Se vogliamo davvero ricordare insieme la lotta partigiana dobbiamo avere il coraggio di fare, anche noi, una scelta, una scelta di campo, aperta e includente, ma radicale: stare dalla parte della Costituzione e questo significa lottare con determinazione per i diritti di tutte e tutti affinché la Costituzione sia pienamente attuata!
“Attuare la Costituzione per cambiare l’Italia” dice l’Anpi, facciamolo insieme…

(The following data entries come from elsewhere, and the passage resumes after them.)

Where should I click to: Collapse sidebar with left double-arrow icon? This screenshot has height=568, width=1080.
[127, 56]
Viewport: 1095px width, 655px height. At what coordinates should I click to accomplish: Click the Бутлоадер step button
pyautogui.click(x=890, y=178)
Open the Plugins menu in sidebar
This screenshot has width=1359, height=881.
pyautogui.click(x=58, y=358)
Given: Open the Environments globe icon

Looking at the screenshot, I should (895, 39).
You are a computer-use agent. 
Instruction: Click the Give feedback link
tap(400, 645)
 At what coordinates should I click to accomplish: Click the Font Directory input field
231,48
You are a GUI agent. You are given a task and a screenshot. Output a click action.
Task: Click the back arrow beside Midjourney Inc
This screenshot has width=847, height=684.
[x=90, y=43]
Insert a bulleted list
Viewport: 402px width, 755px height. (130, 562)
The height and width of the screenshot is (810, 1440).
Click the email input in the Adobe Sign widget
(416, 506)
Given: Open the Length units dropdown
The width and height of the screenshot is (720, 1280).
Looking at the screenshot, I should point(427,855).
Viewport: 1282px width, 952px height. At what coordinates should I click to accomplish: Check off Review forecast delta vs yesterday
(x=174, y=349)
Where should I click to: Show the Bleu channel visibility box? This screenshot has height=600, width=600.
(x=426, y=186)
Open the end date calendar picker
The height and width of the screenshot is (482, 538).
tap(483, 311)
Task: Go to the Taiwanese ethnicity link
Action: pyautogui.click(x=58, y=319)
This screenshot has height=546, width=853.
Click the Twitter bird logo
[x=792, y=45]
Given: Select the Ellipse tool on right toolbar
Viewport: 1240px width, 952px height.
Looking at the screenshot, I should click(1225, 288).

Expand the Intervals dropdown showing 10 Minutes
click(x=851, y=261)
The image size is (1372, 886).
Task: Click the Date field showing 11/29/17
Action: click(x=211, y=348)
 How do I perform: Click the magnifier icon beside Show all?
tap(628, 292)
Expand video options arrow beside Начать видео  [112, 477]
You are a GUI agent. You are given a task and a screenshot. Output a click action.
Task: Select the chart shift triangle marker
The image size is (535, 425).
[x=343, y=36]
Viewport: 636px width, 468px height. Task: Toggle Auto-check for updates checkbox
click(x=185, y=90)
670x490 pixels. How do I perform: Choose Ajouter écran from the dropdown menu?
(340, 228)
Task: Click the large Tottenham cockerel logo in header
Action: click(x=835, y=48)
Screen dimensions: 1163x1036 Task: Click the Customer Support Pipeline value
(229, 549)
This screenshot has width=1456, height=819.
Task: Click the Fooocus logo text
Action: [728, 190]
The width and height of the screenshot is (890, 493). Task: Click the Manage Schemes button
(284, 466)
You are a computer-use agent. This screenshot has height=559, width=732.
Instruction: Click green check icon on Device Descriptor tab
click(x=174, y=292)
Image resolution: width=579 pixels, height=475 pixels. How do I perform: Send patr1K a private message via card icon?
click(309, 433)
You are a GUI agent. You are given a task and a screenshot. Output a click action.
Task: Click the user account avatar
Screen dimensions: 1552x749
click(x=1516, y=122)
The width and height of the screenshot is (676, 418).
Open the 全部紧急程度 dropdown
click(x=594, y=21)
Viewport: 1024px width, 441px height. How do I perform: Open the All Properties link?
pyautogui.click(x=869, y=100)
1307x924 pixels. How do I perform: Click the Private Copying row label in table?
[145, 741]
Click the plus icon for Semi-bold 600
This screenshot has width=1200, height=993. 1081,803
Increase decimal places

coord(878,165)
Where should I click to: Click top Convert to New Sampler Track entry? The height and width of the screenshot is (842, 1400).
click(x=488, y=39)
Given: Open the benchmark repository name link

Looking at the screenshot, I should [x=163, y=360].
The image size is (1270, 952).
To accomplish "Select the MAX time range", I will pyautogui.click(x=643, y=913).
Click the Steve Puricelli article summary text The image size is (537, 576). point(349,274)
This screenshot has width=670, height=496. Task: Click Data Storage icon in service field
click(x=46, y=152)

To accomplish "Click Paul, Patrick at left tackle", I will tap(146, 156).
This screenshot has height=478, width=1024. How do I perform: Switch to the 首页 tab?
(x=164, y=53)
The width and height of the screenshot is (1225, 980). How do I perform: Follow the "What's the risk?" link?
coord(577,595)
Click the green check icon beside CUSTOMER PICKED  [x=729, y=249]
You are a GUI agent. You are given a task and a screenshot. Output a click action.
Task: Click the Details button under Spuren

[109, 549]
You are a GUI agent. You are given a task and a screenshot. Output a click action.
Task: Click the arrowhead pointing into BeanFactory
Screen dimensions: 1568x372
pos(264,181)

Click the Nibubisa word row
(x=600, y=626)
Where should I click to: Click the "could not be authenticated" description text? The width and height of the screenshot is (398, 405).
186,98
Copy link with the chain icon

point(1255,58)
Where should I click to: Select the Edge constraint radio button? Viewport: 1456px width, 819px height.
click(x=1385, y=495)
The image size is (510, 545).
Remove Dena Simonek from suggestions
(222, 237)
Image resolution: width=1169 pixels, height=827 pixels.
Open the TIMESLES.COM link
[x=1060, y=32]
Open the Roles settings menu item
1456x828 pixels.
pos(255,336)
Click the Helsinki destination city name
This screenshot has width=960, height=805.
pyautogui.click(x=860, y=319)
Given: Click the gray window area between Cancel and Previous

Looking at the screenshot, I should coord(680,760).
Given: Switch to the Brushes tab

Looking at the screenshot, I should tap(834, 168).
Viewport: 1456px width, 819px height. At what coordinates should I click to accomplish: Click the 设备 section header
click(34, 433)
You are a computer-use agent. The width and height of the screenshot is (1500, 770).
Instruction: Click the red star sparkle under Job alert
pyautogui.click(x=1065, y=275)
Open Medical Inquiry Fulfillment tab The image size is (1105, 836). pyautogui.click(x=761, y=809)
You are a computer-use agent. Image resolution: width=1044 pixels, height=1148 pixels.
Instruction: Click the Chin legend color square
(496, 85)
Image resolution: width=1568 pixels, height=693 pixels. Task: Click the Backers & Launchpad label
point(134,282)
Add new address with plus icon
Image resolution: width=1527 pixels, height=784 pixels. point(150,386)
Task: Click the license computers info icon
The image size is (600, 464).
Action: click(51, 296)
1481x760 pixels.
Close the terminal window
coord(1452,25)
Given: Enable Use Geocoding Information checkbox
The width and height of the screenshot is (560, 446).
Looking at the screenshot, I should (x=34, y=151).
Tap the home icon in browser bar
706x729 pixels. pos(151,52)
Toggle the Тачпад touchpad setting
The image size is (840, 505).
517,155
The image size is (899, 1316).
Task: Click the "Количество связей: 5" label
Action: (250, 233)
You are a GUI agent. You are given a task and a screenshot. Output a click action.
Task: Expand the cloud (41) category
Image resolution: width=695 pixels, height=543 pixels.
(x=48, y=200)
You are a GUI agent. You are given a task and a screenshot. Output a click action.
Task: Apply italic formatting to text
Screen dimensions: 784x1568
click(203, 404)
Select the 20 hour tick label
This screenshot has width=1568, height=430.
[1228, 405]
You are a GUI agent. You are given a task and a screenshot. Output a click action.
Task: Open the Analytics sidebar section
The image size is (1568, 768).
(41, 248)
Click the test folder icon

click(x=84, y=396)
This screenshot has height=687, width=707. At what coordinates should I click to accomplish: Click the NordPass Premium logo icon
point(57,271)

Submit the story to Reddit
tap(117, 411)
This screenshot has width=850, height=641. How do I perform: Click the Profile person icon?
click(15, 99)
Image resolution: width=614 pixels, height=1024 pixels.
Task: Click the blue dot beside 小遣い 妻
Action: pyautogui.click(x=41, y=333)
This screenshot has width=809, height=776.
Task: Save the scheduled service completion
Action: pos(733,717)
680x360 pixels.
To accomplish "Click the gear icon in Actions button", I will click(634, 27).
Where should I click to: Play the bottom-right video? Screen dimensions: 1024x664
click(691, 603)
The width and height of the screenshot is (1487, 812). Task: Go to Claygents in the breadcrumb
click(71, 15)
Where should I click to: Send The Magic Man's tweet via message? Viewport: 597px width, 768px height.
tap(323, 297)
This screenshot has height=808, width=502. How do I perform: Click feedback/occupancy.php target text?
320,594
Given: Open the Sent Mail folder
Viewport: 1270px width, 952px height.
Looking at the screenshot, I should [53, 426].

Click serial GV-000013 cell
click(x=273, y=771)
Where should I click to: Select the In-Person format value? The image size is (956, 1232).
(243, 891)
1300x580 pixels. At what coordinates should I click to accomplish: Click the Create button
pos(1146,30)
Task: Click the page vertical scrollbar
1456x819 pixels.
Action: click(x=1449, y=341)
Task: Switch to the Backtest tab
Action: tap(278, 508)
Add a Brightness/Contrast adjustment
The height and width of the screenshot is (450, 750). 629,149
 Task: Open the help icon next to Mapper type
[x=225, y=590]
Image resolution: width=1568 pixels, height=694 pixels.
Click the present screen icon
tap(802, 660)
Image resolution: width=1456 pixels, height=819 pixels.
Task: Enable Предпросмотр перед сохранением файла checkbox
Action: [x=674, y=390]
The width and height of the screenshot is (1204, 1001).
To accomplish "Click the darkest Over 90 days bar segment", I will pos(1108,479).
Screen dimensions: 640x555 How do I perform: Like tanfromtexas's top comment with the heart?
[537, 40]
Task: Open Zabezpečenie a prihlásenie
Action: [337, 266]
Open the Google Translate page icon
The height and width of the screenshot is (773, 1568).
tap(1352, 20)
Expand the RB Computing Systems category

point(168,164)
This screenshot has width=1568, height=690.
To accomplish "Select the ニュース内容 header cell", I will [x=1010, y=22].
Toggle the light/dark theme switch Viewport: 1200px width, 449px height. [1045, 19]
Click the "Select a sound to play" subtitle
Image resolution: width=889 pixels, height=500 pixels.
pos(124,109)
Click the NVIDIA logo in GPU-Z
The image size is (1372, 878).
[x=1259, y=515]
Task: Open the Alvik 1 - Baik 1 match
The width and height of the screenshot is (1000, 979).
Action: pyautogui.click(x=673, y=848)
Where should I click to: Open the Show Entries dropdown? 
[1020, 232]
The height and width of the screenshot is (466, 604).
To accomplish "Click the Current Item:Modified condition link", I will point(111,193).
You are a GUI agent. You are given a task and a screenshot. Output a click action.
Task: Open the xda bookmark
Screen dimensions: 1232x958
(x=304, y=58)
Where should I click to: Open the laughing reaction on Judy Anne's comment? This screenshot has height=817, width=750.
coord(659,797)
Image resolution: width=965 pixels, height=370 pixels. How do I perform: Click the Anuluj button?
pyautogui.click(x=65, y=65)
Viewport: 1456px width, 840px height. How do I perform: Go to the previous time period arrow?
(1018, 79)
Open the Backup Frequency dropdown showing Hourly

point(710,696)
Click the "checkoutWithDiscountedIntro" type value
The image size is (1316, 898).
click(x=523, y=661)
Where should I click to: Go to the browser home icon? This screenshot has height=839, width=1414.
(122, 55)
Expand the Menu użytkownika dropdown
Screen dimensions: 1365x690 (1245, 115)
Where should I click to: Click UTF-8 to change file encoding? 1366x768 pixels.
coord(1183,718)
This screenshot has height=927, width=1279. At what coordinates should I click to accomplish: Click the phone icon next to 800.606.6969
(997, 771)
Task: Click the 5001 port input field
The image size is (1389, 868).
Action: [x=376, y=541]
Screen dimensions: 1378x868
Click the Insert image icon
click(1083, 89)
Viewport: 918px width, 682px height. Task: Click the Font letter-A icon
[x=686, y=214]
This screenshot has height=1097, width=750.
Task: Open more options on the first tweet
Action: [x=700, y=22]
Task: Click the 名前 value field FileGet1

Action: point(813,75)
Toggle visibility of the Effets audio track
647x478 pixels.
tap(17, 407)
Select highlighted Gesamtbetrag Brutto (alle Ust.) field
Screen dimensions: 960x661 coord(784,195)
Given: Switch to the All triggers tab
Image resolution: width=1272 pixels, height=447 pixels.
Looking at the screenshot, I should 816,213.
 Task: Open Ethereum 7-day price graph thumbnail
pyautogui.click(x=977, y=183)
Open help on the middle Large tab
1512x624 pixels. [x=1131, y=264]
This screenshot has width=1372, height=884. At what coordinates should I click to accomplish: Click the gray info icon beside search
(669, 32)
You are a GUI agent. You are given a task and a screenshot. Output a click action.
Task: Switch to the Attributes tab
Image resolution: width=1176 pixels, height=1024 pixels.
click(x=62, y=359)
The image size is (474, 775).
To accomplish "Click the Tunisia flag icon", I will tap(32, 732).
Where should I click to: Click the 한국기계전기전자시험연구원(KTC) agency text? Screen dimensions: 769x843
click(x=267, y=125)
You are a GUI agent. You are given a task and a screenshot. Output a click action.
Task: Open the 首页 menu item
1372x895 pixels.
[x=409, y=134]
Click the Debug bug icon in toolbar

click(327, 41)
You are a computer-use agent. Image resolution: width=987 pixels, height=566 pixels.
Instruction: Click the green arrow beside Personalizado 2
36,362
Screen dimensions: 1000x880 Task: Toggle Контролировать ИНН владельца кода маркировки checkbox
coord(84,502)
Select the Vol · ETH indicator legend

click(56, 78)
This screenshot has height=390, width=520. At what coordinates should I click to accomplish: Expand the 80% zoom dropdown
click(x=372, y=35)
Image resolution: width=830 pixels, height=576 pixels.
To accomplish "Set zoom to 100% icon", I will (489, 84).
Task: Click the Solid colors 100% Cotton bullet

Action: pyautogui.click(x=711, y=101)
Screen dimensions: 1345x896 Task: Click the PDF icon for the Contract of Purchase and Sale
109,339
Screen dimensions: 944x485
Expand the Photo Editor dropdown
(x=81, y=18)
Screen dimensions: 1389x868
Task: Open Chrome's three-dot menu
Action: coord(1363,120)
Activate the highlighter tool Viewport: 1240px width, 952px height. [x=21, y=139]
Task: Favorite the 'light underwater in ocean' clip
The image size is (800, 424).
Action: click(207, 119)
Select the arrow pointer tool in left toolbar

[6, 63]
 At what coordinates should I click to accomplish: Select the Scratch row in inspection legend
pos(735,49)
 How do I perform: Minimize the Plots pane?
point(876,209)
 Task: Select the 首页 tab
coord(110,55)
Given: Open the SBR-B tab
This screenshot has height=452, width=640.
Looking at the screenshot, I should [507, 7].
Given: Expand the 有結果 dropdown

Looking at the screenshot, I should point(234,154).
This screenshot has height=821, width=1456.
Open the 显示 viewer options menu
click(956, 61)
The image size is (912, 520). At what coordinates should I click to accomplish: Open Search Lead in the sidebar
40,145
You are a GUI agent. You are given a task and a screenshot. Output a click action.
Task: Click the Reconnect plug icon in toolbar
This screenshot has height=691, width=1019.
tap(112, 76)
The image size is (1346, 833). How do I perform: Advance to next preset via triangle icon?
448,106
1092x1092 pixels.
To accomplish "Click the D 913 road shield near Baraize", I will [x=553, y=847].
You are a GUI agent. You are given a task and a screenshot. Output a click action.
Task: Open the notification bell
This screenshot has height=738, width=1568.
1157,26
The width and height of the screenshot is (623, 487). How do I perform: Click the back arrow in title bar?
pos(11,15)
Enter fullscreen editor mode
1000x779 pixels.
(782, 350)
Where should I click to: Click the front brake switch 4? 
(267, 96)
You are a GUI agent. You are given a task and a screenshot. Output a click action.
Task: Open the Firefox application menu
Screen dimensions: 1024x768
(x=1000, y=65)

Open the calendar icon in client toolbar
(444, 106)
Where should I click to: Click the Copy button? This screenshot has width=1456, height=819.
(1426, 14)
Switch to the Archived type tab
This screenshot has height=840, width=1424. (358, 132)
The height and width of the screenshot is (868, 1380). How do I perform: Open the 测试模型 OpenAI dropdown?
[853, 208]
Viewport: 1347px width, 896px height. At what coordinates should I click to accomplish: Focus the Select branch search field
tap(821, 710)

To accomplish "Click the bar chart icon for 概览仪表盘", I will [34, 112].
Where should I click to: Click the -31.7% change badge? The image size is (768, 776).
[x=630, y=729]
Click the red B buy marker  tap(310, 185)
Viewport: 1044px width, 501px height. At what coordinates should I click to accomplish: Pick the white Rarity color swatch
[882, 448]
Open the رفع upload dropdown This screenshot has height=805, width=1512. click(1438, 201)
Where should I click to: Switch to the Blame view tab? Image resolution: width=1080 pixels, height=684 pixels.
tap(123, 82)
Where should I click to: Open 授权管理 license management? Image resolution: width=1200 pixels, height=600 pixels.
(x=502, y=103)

Due cose, però, noi che siamo qui, le possiamo fare subito: abbattere tutti i muri, quelli che abbiamo dentro, dentro a ciascuno di noi, soprattutto quando si materializzano come ostacoli al confronto, alla solidarietà e all’accoglienza; e poi prendere posizione contro la guerra aderendo all’appello dell’Anpi e dell’Arci e di altri, che così dice: “Questo è un appello urgente per la pace. Un appello alla civiltà suprema del dialogo, della sua umanità, della sua intelligenza. Leggiamo e apprendiamo di bombe, di grandi eventi nucleari, di raid preventivi. Un irresponsabile e impressionante gioco alla guerra che deve essere subito fermato. Chiediamo con forza alle Istituzioni internazionali, ai Governi del mondo che si metta a tacere l’assurdo di queste intenzioni che porterebbero a effetti disastrosi e di morte già tragicamente vissuti. Facciamo appello alle cittadine e ai cittadini affinché si mobilitino per diffondere il più possibile voci e iniziative di pace, anche in nome della nostra Costituzione che sempre ci ricorda che “l’Italia ripudia la guerra”.